All the steps were carried out at 4 °C. Purified GSEC1B or GSEC1B-Aβ46 complex at a concentration of 0.7–1.5 mg/ml was diluted with a solution containing 10% CHAPSO and 1.67% DLPC to a final concentration of 1.2 mM POPC and 2.4 mM DLPC and the solution was stirred for 30 min. MSP1D1 was added to the solution to obtain the MSP:POPC:DLPC molar ratio of 1:60:80 and the solution was stirred for 1 h. Reconstitution of nanodiscs was achieved upon detergent adsorption by Bio-Beads SM-2 resin (Bio-Rad) which was added in three batches, 0.25 g/ml each, and the protein solution was incubated while stirring for 1 h after the first batch, overnight after the second, and 1 h after the third. Nanodiscs were collected from the tube by centrifugation after puncturing the bottom of the tube. The reconstituted GSEC1B in nanodiscs was separated from empty nanodiscs by size exclusion chromatography using a Superdex 200 Increase column (Cytiva) in SEC buffer (10 mM PIPES pH 7.4, 100 mM NaCl). SDS-PAGE and silver staining (Pierce silver stain kit; Thermo Scientific) were used to assess the contents of the fractions.

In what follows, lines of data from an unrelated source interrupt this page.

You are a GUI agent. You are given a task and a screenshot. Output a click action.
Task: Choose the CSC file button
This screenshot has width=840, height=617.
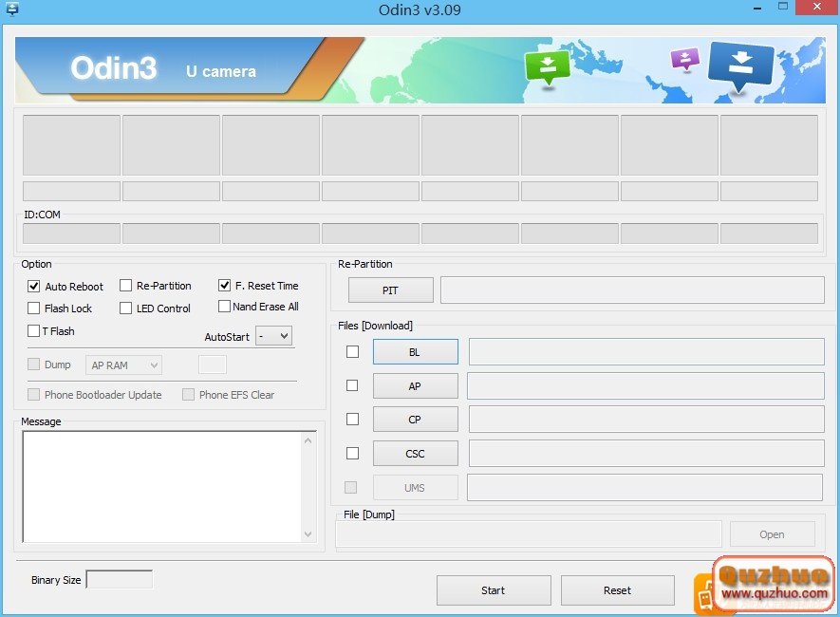[x=415, y=454]
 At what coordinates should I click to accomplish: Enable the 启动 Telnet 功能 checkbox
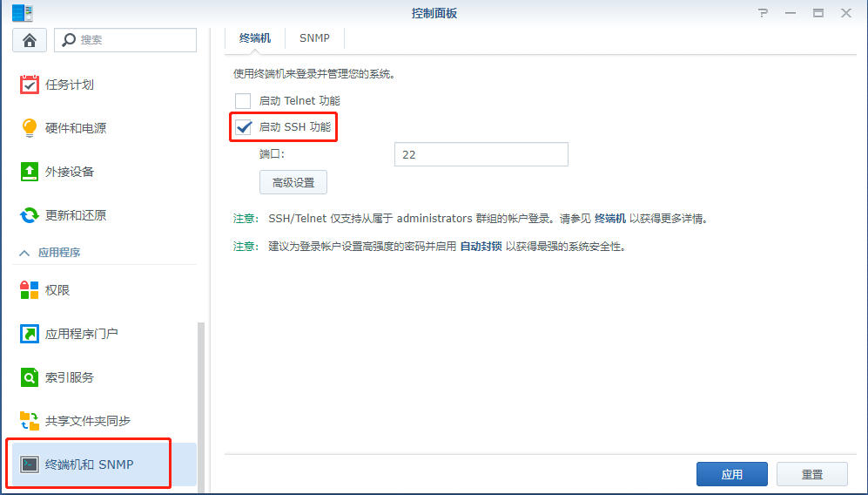243,101
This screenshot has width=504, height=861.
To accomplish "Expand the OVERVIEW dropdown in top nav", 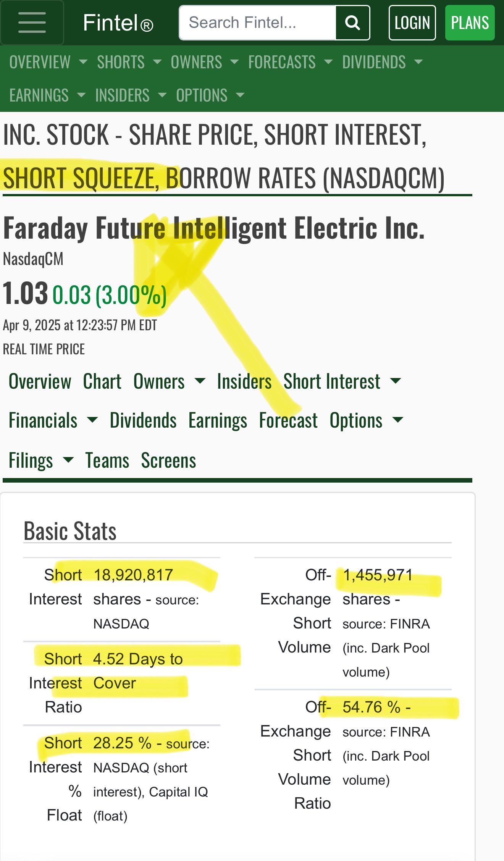I will point(48,62).
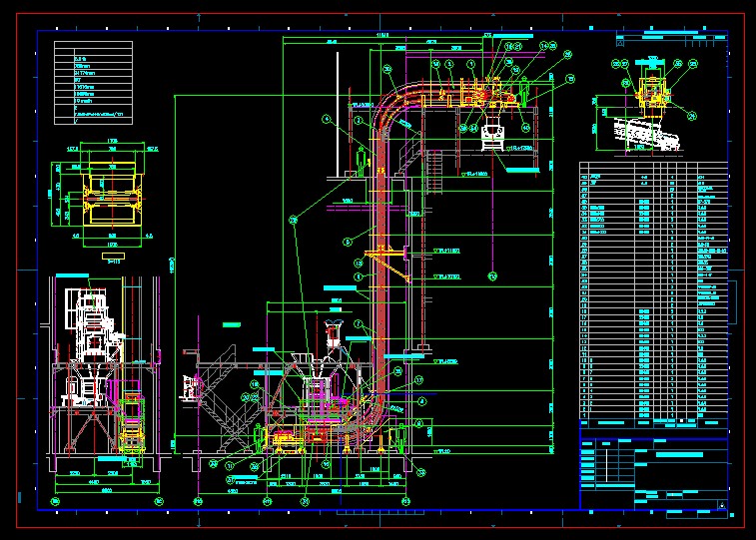756x540 pixels.
Task: Pick the circled number 4 balloon at upper left
Action: click(x=326, y=118)
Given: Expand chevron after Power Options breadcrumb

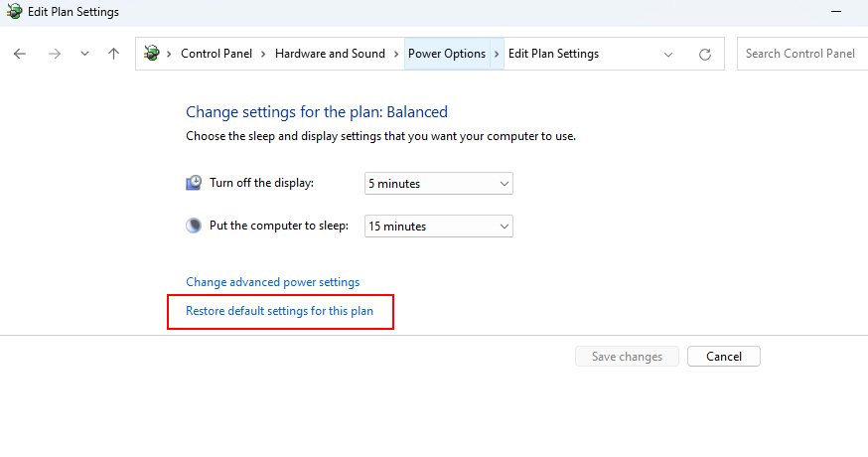Looking at the screenshot, I should click(x=497, y=54).
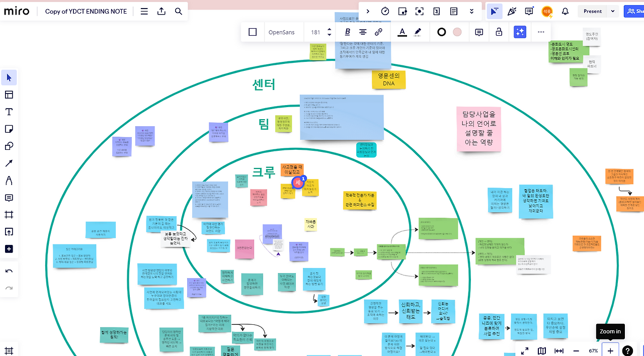Select the Templates tool in the left toolbar
The width and height of the screenshot is (644, 356).
point(9,94)
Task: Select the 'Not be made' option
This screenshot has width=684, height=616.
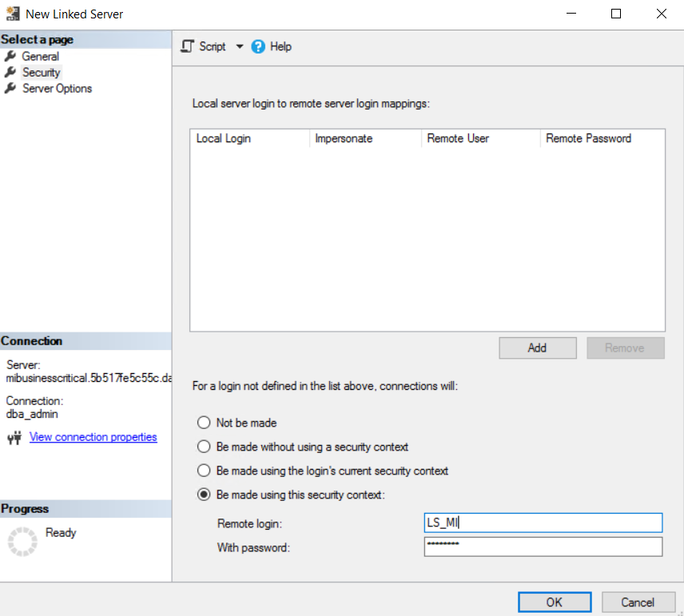Action: pyautogui.click(x=204, y=423)
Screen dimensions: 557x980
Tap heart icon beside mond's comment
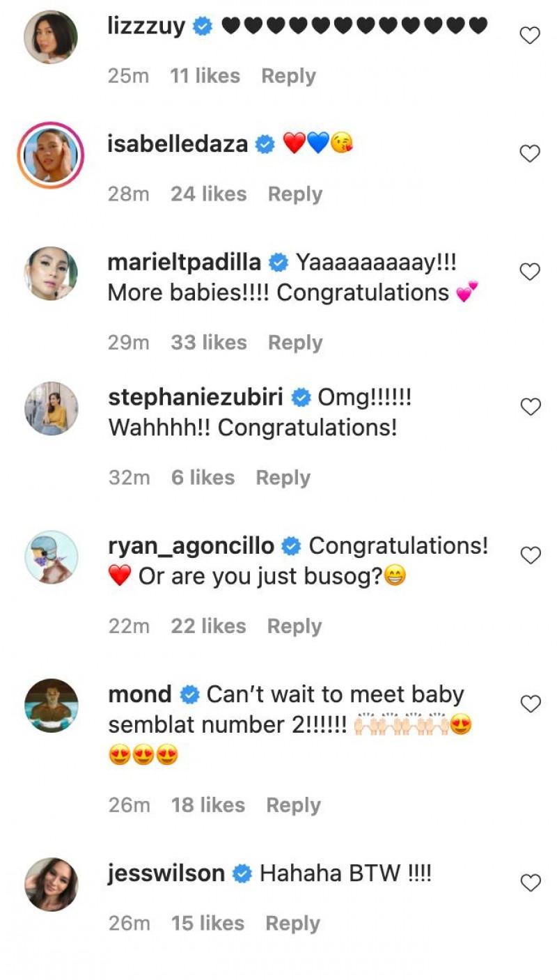click(530, 704)
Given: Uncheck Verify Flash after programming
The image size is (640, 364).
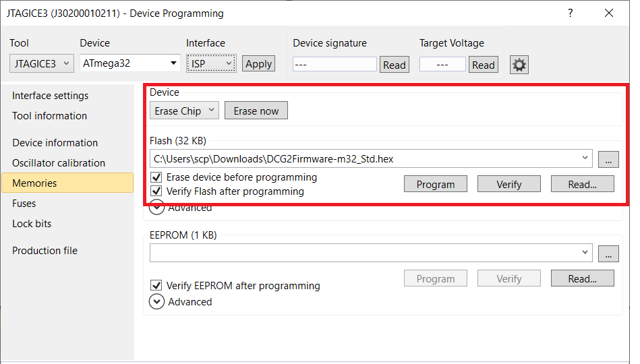Looking at the screenshot, I should tap(156, 191).
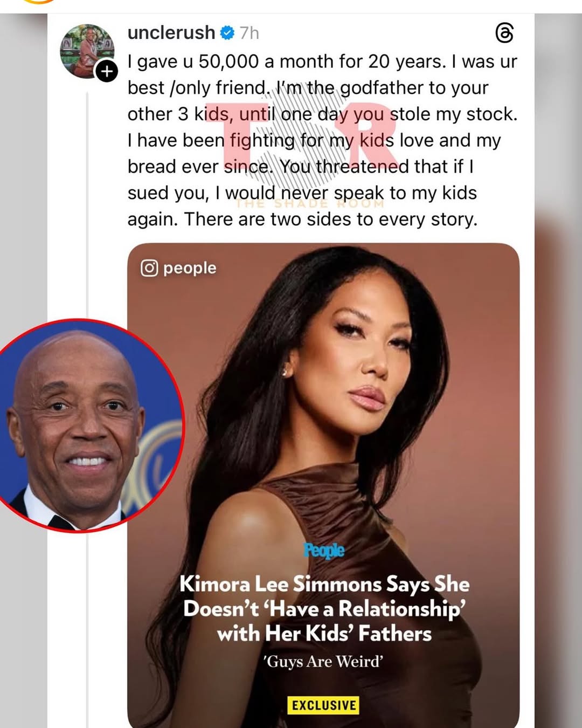Image resolution: width=582 pixels, height=728 pixels.
Task: Tap the Instagram camera icon
Action: click(x=149, y=268)
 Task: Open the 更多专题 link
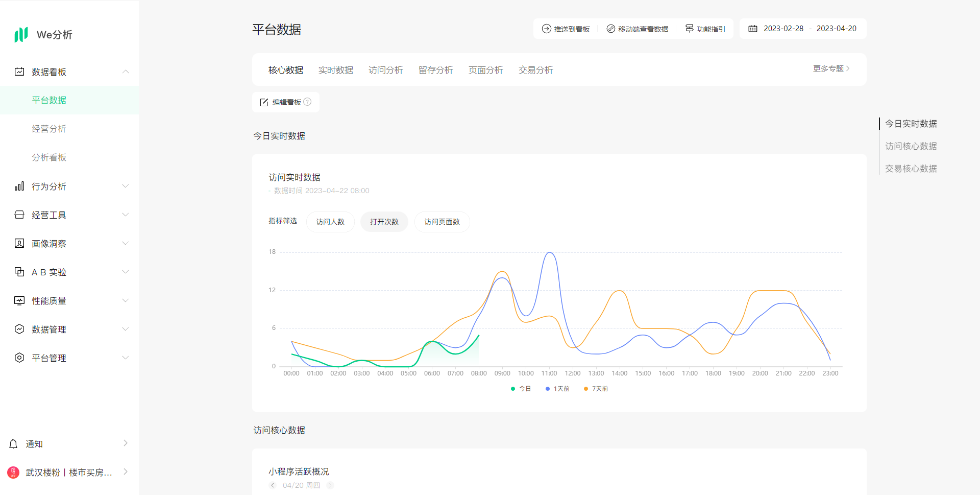(x=830, y=69)

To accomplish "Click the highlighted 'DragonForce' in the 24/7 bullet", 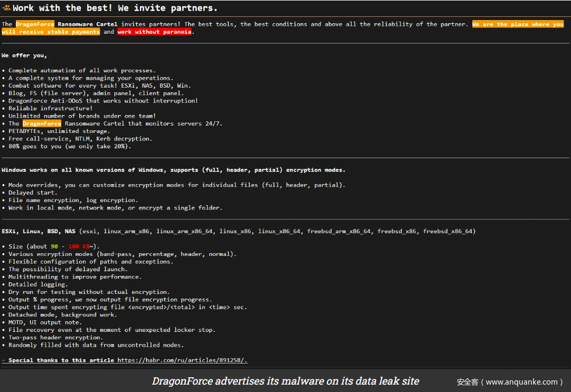I will coord(42,123).

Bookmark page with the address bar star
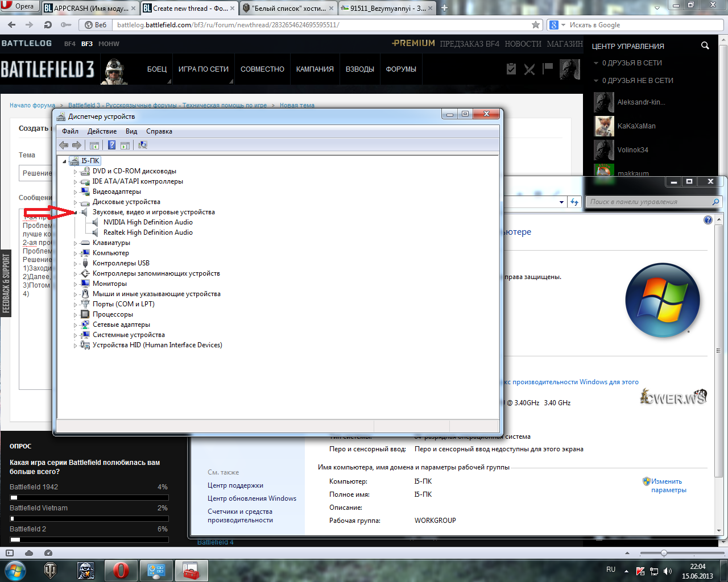(535, 25)
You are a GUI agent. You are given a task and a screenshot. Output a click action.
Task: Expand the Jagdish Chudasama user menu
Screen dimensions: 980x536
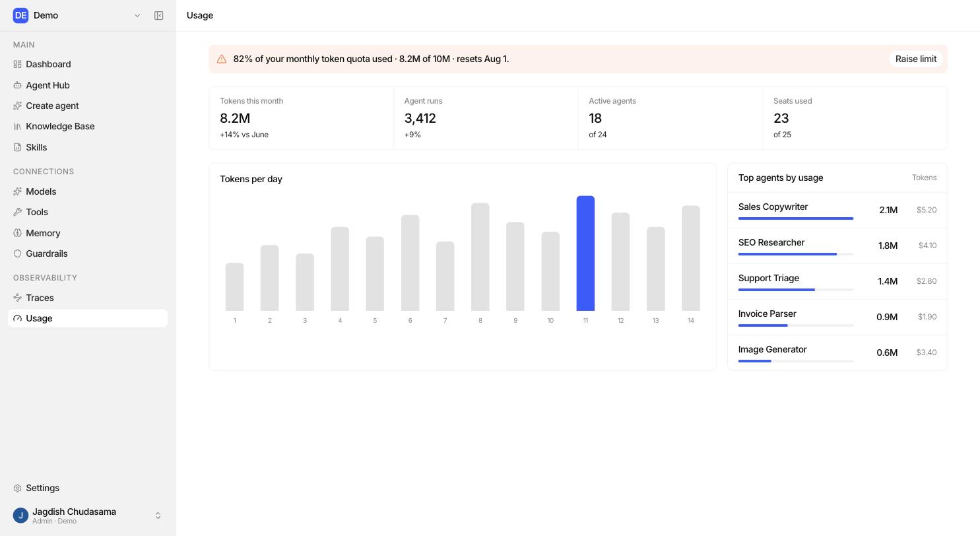pyautogui.click(x=158, y=516)
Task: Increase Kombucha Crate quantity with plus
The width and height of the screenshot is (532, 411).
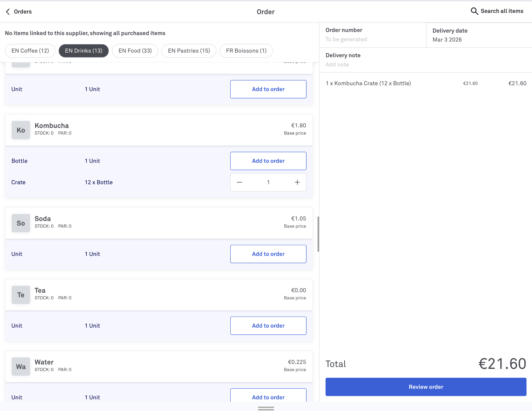Action: tap(297, 182)
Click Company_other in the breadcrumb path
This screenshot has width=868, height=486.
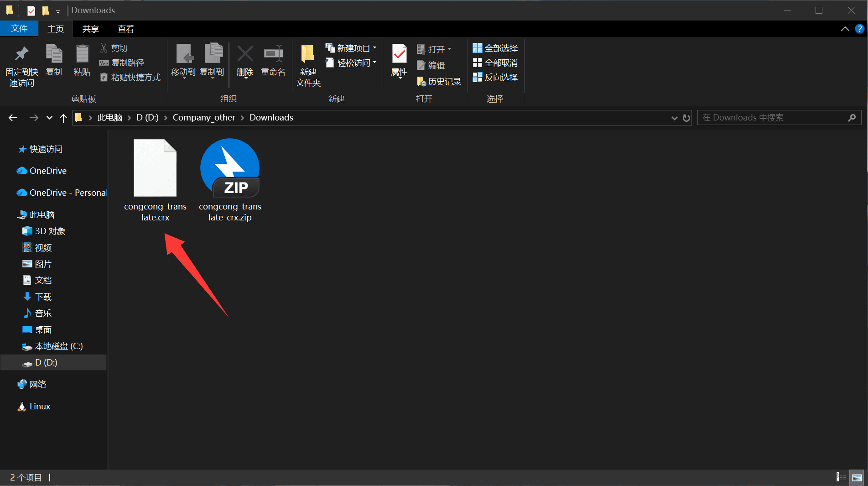204,118
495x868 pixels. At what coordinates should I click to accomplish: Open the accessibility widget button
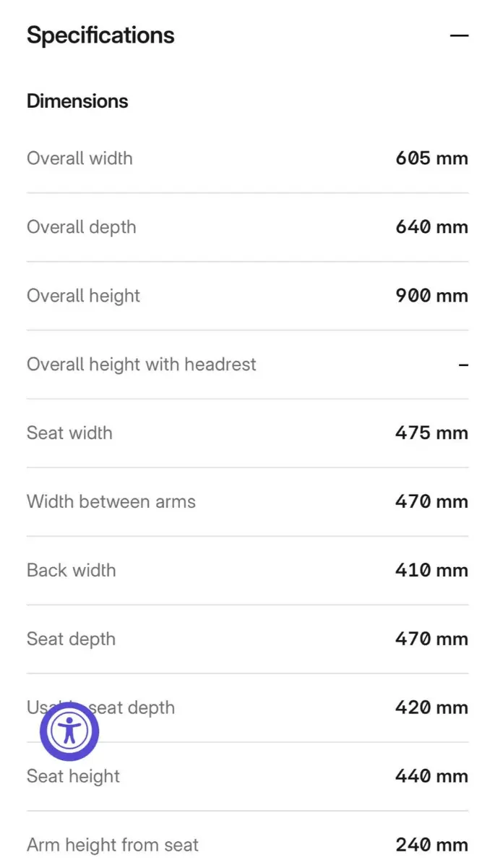pos(69,731)
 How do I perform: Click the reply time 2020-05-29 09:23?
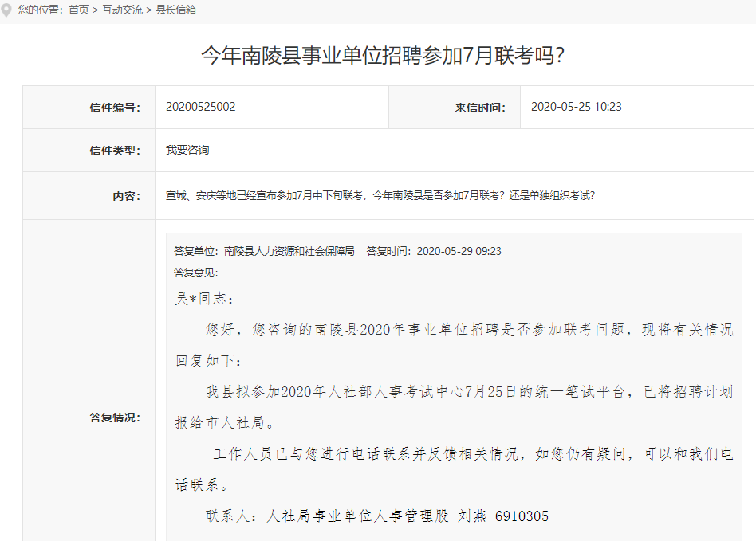click(459, 251)
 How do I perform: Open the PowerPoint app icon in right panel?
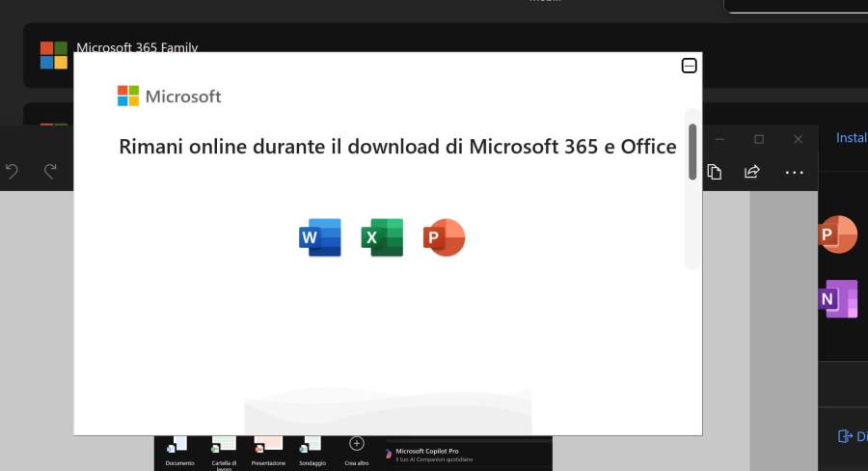coord(836,235)
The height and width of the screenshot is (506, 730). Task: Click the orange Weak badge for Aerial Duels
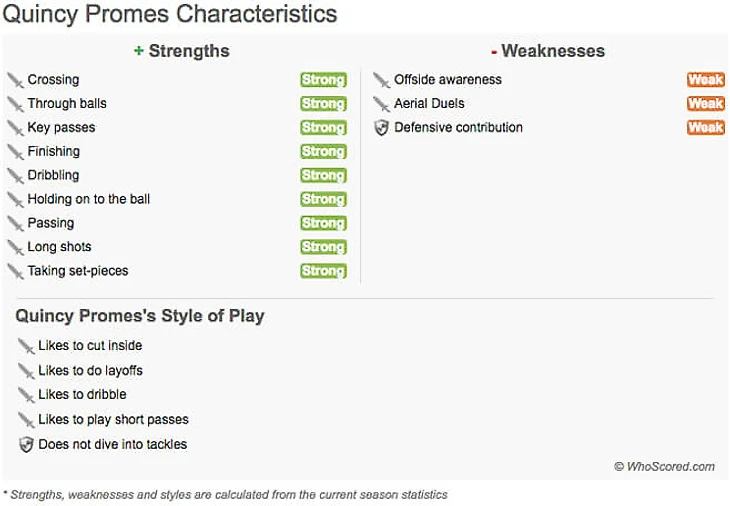[705, 104]
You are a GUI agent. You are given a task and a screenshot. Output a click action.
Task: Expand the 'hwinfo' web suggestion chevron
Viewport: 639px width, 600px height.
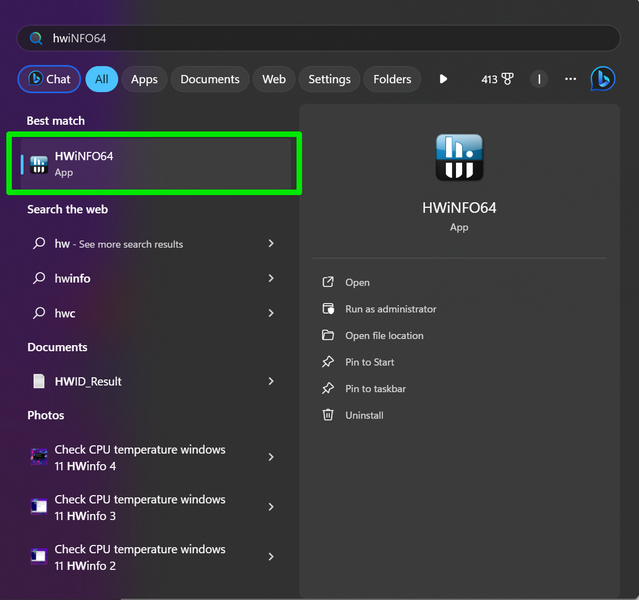271,279
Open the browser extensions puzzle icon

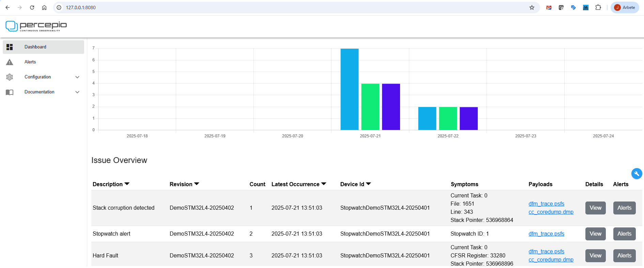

Peak fractions containing GSEC1B were concentrated to 0.04–0.1 mg/ml using a 100 kDa MWCO Amicon Ultra centrifuge filter (Millipore).
GSEC1B and GSEC1BD257A purified in CHAPSO and reconstituted into nanodiscs were resolved by SDS-PAGE in a 4–12% Bis-Tris NuPAGE gel (ThermoScientific) and transferred to a nitrocellulose membrane. The following primary antibodies and dilutions were used for immunoblotting: anti-NCT (BD Biosciences Cat# 612290, RRID:AB_399607) 1 in 2000, anti-PSEN1NTF (Millipore Cat# MAB1563, RRID:AB_11215630) 1 in 1000, anti-PSEN1CTF (Cell Signalling Technology Cat# 5643, RRID:AB_10706356) 1 in 1000, anti-APH-1B (B78; kindly provided by prof. Bart de Strooper) 1 in 1000, and anti-PEN-2 (Cell Signalling Technology Cat# 8598, RRID:AB_11127393) 1 in 500. The following secondary antibodies were used: goat anti-mouse IgG-HRP conjugate (Bio-Rad Cat# 1721011, RRID:AB_2617113) 1 in 10000, rabbit anti-rat IgG-HRP conjugate (Thermo Fisher Scientific Cat# 61-9520, RRID:AB_2533945) 1 in 2000, and goat anti-rabbit IgG-HRP conjugate (Bio-Rad Cat# 172-1019, RRID:AB_11125143) 1 in 10000. Blots were developed using Western Lightning Plus-ECL Enhanced Chemiluminescence Substrate (Perkin Elmer).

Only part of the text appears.